DealZone

Deals wrap: Big appetite for Glencore’s IPO

Commodities trader Glencore will close the books for its planned $11 billion initial public offering a day ahead of schedule, underscoring strong investor demand for its shares despite volatile commodity markets. A source told Reuters on Friday the offer was already “multiple times covered” across the price range, but part of that success is due to the relatively small stake in the company being placed with funds and to Glencore’s size, which makes it a must-buy for many.

Takeda, Japan’s largest drugmaker, said on Friday it has not agreed to  buy Swiss rival Nycomed, following reports it was in talks to buy the privately held company for more than $12 billion. “Takeda is constantly seeking and evaluating opportunities to increase shareholder value and enhance our business through strategic investment; however, there is nothing that needs to be announced at this point,” Takeda said on its website.

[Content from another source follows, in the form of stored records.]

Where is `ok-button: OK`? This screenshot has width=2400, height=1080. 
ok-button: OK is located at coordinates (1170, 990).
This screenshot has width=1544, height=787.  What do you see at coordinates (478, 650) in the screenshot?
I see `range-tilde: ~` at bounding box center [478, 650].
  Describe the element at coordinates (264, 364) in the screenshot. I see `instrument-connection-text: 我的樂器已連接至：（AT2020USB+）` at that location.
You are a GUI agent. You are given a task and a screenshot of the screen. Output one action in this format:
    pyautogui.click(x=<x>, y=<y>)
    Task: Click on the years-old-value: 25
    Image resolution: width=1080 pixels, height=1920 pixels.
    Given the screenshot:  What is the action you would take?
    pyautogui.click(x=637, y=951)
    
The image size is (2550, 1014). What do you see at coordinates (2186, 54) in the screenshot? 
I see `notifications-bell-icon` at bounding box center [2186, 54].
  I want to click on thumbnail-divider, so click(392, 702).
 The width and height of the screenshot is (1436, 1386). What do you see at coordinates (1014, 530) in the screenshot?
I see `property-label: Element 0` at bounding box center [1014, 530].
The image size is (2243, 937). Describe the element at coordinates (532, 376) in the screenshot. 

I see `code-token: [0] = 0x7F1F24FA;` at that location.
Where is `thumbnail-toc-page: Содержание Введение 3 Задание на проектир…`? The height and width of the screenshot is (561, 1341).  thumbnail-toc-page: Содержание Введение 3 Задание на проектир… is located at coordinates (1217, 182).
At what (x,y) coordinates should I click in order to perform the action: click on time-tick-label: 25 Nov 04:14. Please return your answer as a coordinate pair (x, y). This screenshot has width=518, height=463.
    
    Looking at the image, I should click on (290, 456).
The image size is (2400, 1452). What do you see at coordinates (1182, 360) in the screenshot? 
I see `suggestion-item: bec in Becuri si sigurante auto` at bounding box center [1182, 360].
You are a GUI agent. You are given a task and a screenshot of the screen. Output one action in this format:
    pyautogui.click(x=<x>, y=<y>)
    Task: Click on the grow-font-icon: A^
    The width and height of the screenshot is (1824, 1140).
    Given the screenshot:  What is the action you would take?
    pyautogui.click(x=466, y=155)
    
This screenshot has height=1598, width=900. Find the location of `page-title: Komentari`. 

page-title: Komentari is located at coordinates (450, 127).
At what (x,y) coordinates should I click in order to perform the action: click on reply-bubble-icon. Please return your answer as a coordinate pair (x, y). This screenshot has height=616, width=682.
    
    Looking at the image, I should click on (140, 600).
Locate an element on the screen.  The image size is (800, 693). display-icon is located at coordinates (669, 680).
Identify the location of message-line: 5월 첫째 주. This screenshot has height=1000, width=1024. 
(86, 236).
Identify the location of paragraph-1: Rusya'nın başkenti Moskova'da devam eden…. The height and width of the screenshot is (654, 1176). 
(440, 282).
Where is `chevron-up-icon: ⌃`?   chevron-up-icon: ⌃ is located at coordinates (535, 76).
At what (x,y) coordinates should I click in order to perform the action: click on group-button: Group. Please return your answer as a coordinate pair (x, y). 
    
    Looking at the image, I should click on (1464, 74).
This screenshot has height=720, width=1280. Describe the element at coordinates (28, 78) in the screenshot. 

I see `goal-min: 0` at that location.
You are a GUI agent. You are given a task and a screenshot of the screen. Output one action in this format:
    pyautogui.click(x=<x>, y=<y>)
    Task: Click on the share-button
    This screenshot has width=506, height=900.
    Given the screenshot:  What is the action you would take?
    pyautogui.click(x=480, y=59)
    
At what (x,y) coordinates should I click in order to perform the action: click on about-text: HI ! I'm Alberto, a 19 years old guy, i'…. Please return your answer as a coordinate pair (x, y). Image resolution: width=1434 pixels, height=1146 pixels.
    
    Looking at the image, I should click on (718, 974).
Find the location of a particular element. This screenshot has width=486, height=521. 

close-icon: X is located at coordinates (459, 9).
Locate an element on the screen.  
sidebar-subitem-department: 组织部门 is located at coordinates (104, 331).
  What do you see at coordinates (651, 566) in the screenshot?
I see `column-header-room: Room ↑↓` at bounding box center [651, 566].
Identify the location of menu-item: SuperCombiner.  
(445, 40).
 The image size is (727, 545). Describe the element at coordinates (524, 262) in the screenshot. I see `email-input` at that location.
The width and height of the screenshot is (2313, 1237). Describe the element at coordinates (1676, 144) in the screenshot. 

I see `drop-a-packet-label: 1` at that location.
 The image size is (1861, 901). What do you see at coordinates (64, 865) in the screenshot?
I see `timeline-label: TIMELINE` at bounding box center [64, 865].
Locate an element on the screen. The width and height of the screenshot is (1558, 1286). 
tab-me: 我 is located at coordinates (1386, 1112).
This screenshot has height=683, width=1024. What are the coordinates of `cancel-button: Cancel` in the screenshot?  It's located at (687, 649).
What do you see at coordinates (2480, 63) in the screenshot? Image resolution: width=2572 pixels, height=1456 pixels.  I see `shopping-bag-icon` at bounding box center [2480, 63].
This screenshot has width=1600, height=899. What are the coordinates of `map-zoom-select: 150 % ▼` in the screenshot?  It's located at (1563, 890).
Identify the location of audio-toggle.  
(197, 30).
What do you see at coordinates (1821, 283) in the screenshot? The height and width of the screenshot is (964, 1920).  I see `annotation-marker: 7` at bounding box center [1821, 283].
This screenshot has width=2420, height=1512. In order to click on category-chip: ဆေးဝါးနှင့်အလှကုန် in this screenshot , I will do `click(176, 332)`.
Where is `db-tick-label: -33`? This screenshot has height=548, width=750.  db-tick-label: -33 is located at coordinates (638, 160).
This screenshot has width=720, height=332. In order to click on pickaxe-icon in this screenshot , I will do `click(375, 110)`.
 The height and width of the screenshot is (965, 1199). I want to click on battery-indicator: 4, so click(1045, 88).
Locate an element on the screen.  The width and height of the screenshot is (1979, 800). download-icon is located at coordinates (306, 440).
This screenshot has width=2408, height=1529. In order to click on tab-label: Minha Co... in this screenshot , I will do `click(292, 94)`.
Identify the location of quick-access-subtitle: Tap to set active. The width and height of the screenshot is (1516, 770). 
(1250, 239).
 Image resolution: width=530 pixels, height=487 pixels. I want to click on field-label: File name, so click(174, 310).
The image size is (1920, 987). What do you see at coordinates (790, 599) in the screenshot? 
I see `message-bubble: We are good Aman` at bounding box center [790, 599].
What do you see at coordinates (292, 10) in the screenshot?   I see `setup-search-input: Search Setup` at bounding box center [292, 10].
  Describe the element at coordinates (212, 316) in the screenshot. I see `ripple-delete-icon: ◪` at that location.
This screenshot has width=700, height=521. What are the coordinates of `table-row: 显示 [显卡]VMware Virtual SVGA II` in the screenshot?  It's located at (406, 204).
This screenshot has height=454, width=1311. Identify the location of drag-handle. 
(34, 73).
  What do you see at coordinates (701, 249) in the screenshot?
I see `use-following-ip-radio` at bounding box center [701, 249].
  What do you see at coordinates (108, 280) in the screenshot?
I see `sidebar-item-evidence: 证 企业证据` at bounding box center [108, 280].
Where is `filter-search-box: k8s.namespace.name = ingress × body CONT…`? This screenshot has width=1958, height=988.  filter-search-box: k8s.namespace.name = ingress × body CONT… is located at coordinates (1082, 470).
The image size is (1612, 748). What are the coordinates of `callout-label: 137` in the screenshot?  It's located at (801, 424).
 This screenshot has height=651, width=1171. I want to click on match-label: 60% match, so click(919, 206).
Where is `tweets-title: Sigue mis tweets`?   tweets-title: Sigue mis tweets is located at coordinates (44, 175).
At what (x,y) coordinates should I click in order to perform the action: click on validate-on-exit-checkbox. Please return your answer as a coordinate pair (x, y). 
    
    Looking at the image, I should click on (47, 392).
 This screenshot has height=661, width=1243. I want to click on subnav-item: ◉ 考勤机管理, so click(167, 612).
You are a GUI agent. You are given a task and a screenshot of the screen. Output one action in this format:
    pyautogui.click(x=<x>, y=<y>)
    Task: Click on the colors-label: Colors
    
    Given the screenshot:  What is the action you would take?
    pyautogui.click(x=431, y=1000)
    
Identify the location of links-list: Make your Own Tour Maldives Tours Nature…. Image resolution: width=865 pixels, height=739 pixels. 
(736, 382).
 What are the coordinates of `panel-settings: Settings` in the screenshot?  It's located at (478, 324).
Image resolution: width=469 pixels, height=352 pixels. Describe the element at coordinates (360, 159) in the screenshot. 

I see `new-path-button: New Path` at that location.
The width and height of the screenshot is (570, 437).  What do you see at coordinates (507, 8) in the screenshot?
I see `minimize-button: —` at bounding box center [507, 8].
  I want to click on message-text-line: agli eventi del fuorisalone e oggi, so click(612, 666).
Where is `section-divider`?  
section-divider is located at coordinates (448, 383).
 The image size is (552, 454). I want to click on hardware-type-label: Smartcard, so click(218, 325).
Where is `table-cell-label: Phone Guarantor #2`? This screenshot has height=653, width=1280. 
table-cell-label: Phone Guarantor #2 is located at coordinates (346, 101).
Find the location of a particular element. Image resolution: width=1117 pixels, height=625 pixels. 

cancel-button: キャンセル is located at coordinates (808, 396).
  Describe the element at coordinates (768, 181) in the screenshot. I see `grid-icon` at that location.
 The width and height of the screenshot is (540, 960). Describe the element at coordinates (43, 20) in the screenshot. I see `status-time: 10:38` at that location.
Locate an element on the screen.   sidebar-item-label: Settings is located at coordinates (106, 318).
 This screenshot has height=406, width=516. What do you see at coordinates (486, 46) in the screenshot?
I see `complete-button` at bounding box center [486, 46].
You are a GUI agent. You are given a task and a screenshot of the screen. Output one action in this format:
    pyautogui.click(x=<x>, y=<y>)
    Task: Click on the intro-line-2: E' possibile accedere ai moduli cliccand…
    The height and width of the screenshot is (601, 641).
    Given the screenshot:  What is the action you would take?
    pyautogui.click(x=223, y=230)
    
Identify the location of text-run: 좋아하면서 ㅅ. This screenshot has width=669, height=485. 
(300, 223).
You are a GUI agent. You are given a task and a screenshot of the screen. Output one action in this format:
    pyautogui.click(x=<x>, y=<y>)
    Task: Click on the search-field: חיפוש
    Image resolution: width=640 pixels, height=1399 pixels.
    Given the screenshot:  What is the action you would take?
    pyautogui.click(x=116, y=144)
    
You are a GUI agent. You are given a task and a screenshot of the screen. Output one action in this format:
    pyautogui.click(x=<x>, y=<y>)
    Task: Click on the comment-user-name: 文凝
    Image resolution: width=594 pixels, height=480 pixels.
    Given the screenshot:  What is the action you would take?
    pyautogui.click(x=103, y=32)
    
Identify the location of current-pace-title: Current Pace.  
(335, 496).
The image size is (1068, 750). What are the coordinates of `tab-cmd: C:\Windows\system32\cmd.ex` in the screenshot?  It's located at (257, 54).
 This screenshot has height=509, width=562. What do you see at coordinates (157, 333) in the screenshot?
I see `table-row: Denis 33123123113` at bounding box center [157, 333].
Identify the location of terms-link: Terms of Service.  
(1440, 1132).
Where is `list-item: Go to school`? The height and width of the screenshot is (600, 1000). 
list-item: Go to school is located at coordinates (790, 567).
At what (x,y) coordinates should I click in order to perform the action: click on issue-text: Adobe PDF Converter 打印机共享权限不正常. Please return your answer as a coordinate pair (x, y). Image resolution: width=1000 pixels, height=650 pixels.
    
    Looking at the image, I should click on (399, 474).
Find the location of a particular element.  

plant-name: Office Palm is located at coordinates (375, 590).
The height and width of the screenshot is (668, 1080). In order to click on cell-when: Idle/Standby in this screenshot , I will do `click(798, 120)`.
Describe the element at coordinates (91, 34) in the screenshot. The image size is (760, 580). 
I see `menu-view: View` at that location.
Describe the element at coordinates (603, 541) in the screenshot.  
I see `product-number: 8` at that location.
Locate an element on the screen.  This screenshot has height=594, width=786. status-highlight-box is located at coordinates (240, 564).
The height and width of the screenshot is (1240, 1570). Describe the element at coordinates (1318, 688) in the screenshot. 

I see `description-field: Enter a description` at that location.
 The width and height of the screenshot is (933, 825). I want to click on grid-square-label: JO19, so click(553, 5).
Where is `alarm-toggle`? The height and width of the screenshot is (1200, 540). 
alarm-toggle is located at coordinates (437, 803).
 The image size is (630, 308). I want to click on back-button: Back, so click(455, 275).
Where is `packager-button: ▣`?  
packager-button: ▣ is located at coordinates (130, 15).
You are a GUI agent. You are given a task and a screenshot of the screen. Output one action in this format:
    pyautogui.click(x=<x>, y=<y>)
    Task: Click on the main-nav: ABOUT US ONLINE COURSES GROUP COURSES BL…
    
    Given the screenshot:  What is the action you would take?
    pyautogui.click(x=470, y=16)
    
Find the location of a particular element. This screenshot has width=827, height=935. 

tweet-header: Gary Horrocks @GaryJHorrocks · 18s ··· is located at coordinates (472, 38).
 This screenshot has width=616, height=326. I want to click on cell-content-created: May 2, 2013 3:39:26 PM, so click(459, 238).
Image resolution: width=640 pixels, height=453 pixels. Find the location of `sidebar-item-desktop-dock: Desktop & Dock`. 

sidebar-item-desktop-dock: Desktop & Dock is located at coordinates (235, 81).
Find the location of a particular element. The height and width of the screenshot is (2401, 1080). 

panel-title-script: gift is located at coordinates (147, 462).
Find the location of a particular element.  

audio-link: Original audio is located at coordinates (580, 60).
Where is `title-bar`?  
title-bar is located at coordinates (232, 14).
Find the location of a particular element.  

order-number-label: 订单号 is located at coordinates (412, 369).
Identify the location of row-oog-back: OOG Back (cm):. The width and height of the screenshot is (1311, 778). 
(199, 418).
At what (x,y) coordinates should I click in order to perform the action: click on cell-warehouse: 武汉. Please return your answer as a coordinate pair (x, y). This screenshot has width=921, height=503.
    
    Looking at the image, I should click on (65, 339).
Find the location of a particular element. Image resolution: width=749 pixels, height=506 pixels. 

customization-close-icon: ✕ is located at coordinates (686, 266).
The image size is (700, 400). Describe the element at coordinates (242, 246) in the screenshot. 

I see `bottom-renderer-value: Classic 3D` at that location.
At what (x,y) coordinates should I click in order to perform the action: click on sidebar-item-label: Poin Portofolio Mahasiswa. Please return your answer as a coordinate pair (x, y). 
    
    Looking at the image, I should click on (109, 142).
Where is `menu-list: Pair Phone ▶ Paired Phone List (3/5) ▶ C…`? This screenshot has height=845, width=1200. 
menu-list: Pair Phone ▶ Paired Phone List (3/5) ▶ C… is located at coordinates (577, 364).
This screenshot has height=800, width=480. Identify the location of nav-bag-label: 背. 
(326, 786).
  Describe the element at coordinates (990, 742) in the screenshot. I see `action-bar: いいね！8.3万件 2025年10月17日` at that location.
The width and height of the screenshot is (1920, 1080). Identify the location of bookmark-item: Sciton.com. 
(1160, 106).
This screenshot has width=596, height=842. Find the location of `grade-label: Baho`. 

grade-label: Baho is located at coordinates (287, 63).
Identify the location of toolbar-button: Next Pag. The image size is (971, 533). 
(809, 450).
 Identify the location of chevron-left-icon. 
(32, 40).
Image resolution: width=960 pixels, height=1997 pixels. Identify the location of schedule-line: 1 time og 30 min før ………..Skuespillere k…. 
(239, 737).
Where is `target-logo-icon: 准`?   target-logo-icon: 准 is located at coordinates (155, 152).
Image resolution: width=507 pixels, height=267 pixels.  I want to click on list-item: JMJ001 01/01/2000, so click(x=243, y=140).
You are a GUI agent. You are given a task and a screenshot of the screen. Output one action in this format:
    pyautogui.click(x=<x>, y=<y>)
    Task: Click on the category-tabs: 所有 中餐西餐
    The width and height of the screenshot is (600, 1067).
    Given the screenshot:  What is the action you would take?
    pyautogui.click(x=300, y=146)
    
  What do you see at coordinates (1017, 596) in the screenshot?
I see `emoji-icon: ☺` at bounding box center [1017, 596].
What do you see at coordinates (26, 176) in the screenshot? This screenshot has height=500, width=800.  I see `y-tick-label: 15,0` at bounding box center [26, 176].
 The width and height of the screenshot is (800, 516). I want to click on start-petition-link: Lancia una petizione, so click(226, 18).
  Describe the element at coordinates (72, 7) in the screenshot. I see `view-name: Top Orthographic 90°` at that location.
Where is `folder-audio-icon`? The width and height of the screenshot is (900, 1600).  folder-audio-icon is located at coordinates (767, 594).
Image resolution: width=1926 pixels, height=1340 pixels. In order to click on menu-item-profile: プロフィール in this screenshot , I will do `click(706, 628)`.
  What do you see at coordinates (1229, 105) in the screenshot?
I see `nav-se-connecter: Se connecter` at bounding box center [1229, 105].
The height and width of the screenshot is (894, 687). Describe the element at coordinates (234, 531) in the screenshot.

Yum Brands is adding Chinese hot pot to its menu of fast-food restaurants with an offer to buy out China’s Little Sheep for $586 million, paying a premium to introduce the popular chain to a global audience and sending the restaurant’s shares to a record. Analysts said the deal was positive for both Yum Brands, the parent of KFC, Taco Bell and Pizza Hut, as it expands in China and for Little Sheep, which has more than 300 restaurants, primarily in China, as it would help save costs.

Deals wrap: Lactalis Parmalat bid leaving sour taste in Italy

French dairy giant Lactalis launched a $4.9 billion offer to take over Italy’s Parmalat, prompting intervention by Italy and France to defuse a row over control of the Italian company. The bid comes just hours ahead of a meeting between Italy’s Prime Minister Silvio Berlusconi and French president Nicolas Sarkozy where the Italian government has expressed worries about French moves on Italian companies. Europe’s biggest dairy group bought 29 percent of Parmalat in March which sparked alarm in Rome.

China’s Minmetals Resources said it has dropped out of the battle for copper miner Equinox Minerals, saying Barrick Gold’s $7.7 billion bid was too rich to justify a counter-offer. “Competing with Barrick at these prices would, in our view, be value destructive for (our) shareholders,” Andrew Michelmore, Minmetals’ chief executive, said in a statement.

The Wall Street Journal paints a picture of Nasdaq’s hardships thus far in a bid for NYSE Euronext. The exchange has  sweeten their offer with more money but was still turned down and now hope to win over NYSE shareholders. Ronald Barusch sees a four-step program to Nasdaq’s victory.